Millie and Christine McKoy (also spelled McCoy; July 11, 1851 – October 8, 1912) were African-American pygopagus conjoined twins who went by the stage names "The United African Twins" "The Carolina Twins", "The Two-Headed Nightingale" and "The Eighth Wonder of the World". The twins traveled throughout the world performing song and dance for entertainment, overcoming years of slavery, forced medical observations, and forced participation in fairs and freak shows.

Life
Millie and Christine (the "Carolina Twins") were born in Whiteville, North Carolina on July 11, 1851, to Jacob and Monemia McKoy who were enslaved by the blacksmith Jabez McKay. The McKay farm was near the town of Whiteville. Prior to the sisters' birth, their mother had given birth to seven other children, five boys and two girls, all of ordinary size and form. The twins were conjoined at the lower spine and stood at an approximately 90-degree angle to each other.

The twins were first sold at 10 months of age to South Carolinian John C. Pervis. Pervis and McKay reached an agreement where Pervis exhibited the girls for pay and then paid a percentage to McKay. Fourteen months after the original sale, they were sold to a showman, Brower, who had the backing of a wealthy merchant named Joseph Pearson Smith. Brower first exhibited the twins at North Carolina's first state fair, held in 1853. They were called "freaks of nature". The North Carolina State Fair was a success for Brower and the Carolina Twins; however, Brower's fortune changed over the next months. Brower was conned by a Texas adventurer, who offered land worth an estimated $45,000 as a purchase price for the twins. Brower accepted, sent the twins on to the Texan, and then waited several days for the deeds before realizing that he had been swindled. Brower returned to North Carolina to relate the loss to Joseph Pearson Smith. Since Brower was left destitute, Smith was given the promissory note and was now the owner of the Carolina Twins. Millie and Christine were handled by several managers before being reclaimed by Smith in Britain in 1857.

On January 1, 1863, the Emancipation Proclamation ended their slave status and they were no longer anyone's property. Before their emancipation, the girls had been showcased in fairs and freak shows in several U.S. cities and even Montreal, Canada.

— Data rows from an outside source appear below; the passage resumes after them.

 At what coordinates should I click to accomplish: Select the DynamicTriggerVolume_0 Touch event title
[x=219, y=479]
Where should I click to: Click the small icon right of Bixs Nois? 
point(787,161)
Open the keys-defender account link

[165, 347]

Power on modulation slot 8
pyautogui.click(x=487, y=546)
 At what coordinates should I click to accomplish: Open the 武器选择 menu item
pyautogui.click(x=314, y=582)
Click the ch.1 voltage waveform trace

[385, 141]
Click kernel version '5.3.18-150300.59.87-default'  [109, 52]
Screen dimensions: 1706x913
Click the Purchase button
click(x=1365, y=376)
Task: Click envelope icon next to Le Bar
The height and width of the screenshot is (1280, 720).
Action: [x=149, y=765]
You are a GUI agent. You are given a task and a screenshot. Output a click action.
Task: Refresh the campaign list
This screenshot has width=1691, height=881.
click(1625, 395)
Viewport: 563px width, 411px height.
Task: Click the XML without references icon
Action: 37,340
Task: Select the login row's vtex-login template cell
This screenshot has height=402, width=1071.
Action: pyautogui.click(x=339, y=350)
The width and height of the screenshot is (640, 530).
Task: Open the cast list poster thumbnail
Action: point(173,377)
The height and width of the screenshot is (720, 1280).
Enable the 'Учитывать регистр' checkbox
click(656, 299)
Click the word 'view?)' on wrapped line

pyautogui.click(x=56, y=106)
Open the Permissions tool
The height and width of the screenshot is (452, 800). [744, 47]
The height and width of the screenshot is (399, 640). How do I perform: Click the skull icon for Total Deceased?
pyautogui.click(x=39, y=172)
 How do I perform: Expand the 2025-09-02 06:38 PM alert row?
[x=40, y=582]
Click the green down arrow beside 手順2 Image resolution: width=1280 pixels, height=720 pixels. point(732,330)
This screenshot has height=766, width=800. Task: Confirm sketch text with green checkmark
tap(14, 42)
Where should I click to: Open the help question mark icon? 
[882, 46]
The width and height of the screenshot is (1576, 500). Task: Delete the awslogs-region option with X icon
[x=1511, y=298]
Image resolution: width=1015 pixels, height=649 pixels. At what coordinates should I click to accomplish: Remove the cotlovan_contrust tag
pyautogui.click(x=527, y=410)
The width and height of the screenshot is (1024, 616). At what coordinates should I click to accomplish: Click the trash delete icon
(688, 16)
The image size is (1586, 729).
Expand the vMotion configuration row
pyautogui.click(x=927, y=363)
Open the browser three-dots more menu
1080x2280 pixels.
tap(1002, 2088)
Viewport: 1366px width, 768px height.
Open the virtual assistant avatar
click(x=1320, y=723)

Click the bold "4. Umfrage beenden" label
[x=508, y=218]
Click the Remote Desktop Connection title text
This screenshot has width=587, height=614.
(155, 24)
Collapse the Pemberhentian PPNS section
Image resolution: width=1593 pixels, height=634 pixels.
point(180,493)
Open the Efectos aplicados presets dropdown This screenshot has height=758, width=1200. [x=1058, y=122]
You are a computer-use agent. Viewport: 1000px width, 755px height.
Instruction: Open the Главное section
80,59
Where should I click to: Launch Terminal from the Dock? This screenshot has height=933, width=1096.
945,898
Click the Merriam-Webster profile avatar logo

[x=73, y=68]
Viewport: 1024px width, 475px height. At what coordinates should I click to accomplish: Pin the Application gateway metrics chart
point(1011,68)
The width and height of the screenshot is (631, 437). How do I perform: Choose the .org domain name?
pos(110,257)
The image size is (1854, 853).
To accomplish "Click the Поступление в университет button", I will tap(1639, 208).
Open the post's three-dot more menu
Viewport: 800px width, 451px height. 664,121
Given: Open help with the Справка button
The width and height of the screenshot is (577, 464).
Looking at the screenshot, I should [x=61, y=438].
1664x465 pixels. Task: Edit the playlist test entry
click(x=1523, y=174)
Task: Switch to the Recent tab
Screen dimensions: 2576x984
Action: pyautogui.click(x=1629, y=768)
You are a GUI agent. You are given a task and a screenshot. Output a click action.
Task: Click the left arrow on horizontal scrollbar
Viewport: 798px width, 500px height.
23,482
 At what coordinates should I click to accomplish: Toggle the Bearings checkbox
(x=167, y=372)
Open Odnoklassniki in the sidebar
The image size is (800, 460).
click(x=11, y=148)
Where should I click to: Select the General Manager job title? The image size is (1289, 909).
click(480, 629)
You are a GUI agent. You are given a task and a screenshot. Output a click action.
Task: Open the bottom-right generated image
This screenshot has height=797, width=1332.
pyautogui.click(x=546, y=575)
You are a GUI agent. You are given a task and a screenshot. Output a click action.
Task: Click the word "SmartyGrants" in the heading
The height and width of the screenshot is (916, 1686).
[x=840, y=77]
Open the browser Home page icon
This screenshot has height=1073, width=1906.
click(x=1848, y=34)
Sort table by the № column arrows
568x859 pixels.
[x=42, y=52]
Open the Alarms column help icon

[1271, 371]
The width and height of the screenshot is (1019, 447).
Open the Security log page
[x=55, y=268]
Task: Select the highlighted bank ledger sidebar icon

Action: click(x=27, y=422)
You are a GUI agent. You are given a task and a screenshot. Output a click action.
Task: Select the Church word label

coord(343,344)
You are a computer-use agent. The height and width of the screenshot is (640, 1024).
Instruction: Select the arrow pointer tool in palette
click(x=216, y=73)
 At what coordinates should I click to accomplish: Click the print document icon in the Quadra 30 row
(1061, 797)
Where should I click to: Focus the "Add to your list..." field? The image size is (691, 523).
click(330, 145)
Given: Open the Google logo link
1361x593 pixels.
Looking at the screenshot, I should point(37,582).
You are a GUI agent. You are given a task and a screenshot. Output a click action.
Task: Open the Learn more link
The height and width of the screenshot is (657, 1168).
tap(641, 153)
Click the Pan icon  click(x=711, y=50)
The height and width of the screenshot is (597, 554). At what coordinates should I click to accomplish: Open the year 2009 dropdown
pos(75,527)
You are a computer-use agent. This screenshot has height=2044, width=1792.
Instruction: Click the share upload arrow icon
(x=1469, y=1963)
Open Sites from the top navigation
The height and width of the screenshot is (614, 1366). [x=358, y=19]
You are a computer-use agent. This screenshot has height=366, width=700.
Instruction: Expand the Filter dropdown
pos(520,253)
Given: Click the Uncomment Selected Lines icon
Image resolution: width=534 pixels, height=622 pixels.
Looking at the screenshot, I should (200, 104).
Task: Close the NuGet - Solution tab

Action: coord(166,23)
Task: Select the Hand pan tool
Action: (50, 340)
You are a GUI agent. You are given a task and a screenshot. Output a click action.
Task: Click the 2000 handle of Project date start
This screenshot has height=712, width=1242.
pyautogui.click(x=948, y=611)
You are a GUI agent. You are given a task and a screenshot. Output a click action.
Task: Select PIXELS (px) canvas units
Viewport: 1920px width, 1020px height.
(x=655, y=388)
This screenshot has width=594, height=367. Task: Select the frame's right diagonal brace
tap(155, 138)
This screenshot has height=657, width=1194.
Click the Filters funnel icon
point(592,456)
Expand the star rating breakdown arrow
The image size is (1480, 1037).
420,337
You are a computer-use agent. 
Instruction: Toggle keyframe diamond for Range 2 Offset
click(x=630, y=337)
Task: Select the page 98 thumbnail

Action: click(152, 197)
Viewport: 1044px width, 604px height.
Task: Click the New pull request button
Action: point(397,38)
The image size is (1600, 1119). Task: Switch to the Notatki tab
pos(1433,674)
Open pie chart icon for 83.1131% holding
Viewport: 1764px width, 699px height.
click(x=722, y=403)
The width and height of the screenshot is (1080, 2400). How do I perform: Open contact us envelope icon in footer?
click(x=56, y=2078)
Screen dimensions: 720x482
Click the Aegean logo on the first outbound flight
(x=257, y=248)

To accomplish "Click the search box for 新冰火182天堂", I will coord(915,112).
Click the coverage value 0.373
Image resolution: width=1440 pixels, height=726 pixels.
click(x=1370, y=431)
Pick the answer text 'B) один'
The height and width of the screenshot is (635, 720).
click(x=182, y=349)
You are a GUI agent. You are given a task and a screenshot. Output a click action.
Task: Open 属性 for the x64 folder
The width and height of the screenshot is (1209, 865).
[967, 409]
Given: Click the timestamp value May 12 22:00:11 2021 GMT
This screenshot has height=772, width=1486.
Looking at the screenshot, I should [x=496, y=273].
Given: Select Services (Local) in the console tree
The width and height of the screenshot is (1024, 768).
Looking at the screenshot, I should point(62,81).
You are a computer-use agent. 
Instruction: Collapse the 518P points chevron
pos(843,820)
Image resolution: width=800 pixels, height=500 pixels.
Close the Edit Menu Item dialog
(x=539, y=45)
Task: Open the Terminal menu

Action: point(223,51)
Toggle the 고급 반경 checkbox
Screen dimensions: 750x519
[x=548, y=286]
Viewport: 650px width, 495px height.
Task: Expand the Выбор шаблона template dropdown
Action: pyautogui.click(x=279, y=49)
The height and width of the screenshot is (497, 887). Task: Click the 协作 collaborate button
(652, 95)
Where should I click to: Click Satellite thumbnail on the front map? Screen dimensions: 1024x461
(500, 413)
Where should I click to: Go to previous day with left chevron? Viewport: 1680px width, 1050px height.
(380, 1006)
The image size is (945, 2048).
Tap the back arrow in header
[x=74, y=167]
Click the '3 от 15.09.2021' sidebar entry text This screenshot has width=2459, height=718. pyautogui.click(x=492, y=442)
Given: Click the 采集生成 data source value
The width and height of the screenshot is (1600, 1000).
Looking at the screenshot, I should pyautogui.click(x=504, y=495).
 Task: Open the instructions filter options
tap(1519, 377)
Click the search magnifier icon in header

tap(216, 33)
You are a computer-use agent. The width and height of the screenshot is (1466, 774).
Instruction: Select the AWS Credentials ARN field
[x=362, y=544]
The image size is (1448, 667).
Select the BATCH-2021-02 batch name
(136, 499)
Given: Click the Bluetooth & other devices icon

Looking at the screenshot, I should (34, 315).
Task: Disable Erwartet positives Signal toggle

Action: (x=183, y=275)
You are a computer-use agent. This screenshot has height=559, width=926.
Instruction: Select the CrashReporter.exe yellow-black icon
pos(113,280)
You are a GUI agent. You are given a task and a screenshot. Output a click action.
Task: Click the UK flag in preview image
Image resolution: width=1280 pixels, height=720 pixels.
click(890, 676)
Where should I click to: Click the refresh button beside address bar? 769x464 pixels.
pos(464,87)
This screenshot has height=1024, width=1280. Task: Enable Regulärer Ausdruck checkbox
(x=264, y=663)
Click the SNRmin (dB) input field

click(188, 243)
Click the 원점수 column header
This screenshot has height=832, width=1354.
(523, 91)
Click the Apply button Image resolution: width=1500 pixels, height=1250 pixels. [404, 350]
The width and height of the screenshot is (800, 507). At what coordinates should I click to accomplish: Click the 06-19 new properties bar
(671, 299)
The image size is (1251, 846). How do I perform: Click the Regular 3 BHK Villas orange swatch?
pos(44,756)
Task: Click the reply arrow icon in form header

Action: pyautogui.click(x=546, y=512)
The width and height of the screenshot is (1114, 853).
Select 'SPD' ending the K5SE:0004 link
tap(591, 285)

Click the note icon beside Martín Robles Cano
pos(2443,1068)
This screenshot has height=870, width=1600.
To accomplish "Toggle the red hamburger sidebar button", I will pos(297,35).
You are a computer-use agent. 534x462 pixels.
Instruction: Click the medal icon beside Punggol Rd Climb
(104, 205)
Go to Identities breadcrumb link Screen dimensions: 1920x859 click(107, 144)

Smith traveled to Britain to collect the girls and brought with him their mother, Monemia, from whom they had been separated. He and his wife provided the twins with an education and taught them to speak five languages, dance, play music, and sing. During their time in Britain, they met Queen Victoria. For the rest of the century, the twins enjoyed a successful career as "The Two-Headed Nightingale", and appeared with the Barnum circus, with Millie singing alto and Christine singing soprano To prove that they were really conjoined, they were also exhibited "without any infringement of modesty".

In 1869, a biography on the twins, titled History and Medical Description of the Two-Headed Girl, was sold during their public appearances. Joanne Fish Martell, former court reporter, discovered a memoir written by the girls at the age of 17 and used that and other sources to create her book Millie-Christine: Fearfully and Wonderfully Made, which was published in 2000. The twins' motto was "As God decreed, we agreed," and they strove to turn impediments into assets. As toddlers, they were clumsy and fell down quite frequently. They eventually developed a sideways walk that turned into a crowd-pleasing dance style. They were able to master keyboard duets with one soprano and one alto voice, and learned to harmonize.

When they were in their 30s, the twins moved back to the farm where they were born, which their father had bought from Jabez McKay and left to them.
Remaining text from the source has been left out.